I first set foot on an inflatable raft in the '70s. It was a product of military surplus, but designed specifically for white water rafting. The bow was upturned to deflect and plow through waves, the fabric was neoprene reinforced by fabric and there were multiple chambers. Built by Rubber Crafters in West Virginia, it was one of the best river running crafts being manufactured.
Forty years later, we have inflatable rafts that are lighter and even more durable, self-bailing floors, urethane coating embedded with abrasive substances for better grip, foot cups, rafts that have uplifted kicks in the bow and the stern - basically - all sorts of technological and design advances. Catarafts, 'Creature' crafts and smaller, more maneuverable rafts are exploring and challenging white water rapids, and stretches of river, unimaginable twenty years ago. What's "possible" is getting extended every season.

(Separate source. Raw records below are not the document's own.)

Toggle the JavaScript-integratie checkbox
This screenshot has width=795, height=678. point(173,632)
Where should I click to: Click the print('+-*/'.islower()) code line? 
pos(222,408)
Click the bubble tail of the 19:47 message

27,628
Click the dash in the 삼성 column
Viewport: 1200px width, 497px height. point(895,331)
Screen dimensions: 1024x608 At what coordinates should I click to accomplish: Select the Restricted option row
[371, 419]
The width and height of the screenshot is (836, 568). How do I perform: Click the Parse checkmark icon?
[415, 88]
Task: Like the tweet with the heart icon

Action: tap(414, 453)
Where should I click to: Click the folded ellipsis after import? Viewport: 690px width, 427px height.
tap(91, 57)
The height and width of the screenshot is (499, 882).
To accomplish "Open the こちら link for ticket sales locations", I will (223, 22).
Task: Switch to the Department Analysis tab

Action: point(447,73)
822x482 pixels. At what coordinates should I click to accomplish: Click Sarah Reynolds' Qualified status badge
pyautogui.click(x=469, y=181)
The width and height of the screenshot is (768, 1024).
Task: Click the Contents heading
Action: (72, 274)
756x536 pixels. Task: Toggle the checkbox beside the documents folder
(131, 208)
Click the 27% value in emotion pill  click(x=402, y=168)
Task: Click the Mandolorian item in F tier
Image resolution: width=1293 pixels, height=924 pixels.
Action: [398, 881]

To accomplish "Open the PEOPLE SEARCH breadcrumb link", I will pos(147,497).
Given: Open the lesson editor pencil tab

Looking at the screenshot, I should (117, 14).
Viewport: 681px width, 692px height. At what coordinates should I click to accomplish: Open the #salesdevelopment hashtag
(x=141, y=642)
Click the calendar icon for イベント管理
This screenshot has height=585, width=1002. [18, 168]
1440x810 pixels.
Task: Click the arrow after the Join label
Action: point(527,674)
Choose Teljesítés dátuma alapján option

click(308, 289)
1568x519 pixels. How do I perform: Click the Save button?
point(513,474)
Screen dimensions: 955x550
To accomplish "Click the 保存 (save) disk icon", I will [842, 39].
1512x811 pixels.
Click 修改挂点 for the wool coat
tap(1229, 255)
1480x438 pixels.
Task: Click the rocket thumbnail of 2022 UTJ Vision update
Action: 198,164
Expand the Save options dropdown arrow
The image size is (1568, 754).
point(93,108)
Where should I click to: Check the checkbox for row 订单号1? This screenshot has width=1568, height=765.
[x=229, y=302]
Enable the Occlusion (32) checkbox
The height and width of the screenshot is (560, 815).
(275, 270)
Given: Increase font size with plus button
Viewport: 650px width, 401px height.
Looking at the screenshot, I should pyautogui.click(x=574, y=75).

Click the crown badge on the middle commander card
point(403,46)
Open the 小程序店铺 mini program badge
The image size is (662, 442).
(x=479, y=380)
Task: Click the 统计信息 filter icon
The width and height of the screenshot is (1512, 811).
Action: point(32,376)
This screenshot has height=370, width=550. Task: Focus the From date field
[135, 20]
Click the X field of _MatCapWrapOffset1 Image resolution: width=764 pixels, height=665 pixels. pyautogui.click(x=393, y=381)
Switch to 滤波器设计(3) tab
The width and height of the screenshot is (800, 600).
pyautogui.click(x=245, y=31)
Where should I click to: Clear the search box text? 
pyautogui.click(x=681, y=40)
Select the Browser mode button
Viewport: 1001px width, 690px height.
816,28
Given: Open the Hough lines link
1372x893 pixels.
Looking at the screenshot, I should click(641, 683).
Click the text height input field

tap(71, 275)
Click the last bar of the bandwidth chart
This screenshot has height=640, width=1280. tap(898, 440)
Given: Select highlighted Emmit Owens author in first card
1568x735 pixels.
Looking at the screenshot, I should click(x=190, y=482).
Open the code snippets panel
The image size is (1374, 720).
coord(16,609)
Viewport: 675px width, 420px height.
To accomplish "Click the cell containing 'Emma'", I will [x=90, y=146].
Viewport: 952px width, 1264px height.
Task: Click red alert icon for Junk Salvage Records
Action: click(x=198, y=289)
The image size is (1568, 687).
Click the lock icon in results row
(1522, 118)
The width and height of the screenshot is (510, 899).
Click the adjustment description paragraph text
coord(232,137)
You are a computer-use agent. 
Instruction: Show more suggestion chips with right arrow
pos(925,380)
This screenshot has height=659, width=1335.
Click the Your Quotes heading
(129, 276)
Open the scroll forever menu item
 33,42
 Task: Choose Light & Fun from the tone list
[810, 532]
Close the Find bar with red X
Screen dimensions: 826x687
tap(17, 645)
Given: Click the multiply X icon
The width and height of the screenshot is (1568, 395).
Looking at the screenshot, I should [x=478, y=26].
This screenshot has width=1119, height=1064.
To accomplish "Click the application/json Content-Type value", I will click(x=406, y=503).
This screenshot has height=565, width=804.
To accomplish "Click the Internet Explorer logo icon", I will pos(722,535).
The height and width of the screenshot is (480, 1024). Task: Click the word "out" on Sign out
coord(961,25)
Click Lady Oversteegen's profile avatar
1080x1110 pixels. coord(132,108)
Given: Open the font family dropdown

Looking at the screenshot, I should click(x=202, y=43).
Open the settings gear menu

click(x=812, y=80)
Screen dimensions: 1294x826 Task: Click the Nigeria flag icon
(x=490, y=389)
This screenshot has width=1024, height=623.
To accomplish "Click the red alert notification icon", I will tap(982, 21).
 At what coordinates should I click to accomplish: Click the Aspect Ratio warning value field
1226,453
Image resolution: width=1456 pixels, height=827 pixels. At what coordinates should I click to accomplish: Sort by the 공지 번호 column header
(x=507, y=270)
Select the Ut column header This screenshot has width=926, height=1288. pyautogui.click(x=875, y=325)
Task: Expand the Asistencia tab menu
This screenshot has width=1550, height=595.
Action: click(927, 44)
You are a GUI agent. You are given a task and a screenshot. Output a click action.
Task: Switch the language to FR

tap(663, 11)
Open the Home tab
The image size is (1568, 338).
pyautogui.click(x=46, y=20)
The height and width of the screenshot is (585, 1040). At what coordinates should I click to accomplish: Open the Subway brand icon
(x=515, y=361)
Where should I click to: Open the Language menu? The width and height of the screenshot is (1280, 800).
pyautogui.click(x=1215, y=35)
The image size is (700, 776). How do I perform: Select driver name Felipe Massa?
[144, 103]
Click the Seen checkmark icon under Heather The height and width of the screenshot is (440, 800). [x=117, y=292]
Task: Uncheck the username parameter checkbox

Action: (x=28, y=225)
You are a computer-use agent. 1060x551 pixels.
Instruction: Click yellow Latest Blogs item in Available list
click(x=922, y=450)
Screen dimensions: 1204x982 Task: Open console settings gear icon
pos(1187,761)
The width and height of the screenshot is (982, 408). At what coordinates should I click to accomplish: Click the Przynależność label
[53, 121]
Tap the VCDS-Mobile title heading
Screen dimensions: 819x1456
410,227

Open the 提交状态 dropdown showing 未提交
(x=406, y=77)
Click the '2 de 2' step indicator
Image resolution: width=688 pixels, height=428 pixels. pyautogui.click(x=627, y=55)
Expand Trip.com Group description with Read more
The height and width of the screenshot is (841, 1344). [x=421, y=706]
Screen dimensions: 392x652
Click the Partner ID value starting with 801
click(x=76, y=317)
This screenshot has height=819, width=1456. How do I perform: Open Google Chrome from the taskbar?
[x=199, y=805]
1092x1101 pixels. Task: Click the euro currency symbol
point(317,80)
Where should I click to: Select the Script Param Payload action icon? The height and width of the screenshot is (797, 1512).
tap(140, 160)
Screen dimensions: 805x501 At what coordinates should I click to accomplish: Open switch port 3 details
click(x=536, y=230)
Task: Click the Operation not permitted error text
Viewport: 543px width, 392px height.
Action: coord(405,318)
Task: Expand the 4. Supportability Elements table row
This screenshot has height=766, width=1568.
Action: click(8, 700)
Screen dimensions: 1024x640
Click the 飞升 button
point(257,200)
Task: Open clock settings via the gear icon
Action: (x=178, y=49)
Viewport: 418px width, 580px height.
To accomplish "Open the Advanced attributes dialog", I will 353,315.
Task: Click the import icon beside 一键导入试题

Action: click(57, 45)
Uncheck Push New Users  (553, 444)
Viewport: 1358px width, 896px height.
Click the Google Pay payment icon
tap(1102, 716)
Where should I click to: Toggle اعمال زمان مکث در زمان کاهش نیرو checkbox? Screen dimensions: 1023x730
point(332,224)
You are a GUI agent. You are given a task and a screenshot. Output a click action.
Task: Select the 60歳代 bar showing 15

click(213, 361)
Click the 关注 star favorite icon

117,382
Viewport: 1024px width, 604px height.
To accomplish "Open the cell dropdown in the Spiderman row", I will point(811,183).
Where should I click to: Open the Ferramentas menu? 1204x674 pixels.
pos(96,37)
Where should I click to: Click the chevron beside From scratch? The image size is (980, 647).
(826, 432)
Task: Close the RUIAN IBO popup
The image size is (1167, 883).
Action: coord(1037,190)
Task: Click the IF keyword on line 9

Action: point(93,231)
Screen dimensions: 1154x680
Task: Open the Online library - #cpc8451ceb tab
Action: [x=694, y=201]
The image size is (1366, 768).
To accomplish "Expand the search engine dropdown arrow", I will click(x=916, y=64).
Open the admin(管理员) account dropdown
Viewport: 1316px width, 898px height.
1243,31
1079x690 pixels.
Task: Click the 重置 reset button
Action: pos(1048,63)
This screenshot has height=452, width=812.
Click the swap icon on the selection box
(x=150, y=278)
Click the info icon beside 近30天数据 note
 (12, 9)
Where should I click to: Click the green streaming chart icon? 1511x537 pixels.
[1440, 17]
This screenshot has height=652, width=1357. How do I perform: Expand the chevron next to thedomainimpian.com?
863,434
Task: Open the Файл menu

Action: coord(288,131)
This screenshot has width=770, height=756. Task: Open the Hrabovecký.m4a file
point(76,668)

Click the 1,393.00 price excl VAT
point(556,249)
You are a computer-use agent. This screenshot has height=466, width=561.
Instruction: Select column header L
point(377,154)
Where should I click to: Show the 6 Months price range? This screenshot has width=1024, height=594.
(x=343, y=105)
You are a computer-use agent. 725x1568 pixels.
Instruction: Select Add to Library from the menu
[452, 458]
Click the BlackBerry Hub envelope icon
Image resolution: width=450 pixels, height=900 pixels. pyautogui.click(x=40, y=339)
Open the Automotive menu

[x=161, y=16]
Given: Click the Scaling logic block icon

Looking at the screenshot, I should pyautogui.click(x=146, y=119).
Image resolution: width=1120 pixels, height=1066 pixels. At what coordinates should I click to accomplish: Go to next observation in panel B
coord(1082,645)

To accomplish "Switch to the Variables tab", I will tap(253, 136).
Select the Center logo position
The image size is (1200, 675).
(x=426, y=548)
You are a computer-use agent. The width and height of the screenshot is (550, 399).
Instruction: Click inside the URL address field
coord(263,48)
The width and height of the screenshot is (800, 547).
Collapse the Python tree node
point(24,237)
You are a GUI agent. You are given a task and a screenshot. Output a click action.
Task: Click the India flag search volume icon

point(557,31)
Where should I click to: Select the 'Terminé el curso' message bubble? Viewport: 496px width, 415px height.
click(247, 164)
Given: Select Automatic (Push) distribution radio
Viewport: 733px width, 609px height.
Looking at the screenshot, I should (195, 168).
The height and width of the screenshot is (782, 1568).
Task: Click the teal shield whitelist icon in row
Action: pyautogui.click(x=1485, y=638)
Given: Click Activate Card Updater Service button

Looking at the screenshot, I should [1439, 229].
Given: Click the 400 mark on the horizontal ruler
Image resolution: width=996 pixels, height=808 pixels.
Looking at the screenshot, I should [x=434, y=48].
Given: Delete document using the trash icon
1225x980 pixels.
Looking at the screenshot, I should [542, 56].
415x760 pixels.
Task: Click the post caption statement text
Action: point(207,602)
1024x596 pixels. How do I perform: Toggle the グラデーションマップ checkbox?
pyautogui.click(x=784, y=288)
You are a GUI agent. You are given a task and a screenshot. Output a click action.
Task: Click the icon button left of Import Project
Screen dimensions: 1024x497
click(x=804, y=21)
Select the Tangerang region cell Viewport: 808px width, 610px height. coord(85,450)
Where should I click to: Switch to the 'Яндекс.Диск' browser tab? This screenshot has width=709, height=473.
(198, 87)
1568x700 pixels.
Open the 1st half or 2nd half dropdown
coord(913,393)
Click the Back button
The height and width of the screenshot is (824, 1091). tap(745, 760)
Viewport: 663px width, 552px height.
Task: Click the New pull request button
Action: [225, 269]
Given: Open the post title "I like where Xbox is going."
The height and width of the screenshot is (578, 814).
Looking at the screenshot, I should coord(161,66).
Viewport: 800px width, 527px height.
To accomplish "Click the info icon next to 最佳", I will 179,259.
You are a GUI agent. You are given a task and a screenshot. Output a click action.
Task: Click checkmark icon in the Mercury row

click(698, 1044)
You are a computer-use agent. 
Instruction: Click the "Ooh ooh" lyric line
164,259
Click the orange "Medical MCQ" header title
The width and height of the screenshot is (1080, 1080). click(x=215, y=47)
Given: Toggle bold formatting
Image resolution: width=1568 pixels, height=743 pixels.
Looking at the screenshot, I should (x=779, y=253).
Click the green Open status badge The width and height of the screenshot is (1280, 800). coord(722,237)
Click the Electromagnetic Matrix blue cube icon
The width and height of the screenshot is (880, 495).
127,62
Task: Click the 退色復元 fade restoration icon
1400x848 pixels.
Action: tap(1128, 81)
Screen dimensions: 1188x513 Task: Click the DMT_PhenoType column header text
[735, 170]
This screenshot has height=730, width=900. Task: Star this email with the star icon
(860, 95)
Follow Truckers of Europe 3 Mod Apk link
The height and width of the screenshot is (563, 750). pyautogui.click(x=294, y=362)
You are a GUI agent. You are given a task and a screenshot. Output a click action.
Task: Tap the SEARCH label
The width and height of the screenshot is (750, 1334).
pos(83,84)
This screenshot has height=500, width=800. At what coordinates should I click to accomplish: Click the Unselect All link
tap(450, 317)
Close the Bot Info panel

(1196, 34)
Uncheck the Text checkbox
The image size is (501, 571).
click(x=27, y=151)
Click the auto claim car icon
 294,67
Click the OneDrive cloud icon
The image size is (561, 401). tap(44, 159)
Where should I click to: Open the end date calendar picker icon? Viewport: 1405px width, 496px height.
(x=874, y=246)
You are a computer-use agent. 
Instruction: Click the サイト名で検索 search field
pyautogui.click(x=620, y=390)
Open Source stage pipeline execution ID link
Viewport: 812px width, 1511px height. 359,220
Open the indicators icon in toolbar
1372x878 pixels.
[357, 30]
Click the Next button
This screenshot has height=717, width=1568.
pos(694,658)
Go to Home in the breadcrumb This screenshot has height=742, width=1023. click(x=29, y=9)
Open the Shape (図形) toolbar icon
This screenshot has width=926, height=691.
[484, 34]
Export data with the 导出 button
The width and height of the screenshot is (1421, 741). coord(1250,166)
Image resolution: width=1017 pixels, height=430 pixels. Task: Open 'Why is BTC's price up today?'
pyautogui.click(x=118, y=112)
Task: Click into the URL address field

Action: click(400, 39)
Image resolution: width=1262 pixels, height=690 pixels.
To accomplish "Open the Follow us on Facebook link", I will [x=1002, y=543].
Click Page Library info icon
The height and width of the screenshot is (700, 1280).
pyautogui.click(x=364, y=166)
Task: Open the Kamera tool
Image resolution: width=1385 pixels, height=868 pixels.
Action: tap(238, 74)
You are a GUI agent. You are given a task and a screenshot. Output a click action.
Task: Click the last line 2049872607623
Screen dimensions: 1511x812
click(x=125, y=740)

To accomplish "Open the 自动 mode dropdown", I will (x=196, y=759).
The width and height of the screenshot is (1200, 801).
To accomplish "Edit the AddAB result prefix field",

Life jackets are better made as well as being more comfortable. Some are designed specifically for white water rescue purposes. Customer life jackets are light years ahead of the old Mae West, kapok jackets of the early days of river running and a few iterations better than the jackets with metallic clips that were prone to getting clipped onto a raft's safety line. Extra flotation, crotch straps and shoulder straps in addition to waist and chest straps.
In short, the sport has matured and with it the gear and the enthusiasts who dedicate their lives to it. White water adventurers are venturing into the outer reaches of what is possible and, with the advent of miniaturized video cameras and the broadband capabilities of the internet, all of us sitting in the comfort of our homes can vicariously experience these exploits. Film festivals, dedicated to envelope-pushing adventures, go on tour promoting death-defying adventure-seeking.
It is enthralling to watch these adventurers sallying forth well beyond my comfort zone. I like North Face's slogan, "Never Stop Exploring". Always admired the mountaineer George Mallory's explanation for climbing Everest, "Because it's there. . ."
But my concern as a commercial river rafting operator is that novice white water enthusiasts (our customer base) will fail to read the disclaimer that ought to be apparent ("Don't try this at home!"). Novices watch or read about these extraordinary endeavors and some are enthralled with the notion that is what they should aspire to. However, what's possible, in terms of white water, for those with training, dedication, passion and innumerable hours of expertise, is not suitable for the majority of our guests. What's possible for kayaks, catarafts and specially-designed white water crafts is - more likely - beyond the realm of possibility, if safety is your top priority, for commercial paddle rafts.
Our customer's safety, which has to be our foremost consideration, includes, as commercial river outfitters who take beginners for hire through Class III, IV and, occasionally, Class V, making the tough decisions about whether, on any given day, certain guests should tackle certain stretches of river. If guests come to us with a preconceived notion of what is 'possible', it strains our ability to make that always difficult choice.
And it is not just guests, commercial guides need to appreciate the difference between what it means to have commercial paying guests in your raft as compared to having hand-selected friends or other guides. The fine line we walk every time we launch out onto white water is the line between providing the safest trip possible for everyone in the raft while providing the most exciting trip possible for everyone in the raft.
Erring on the side of caution should be a no-brainer.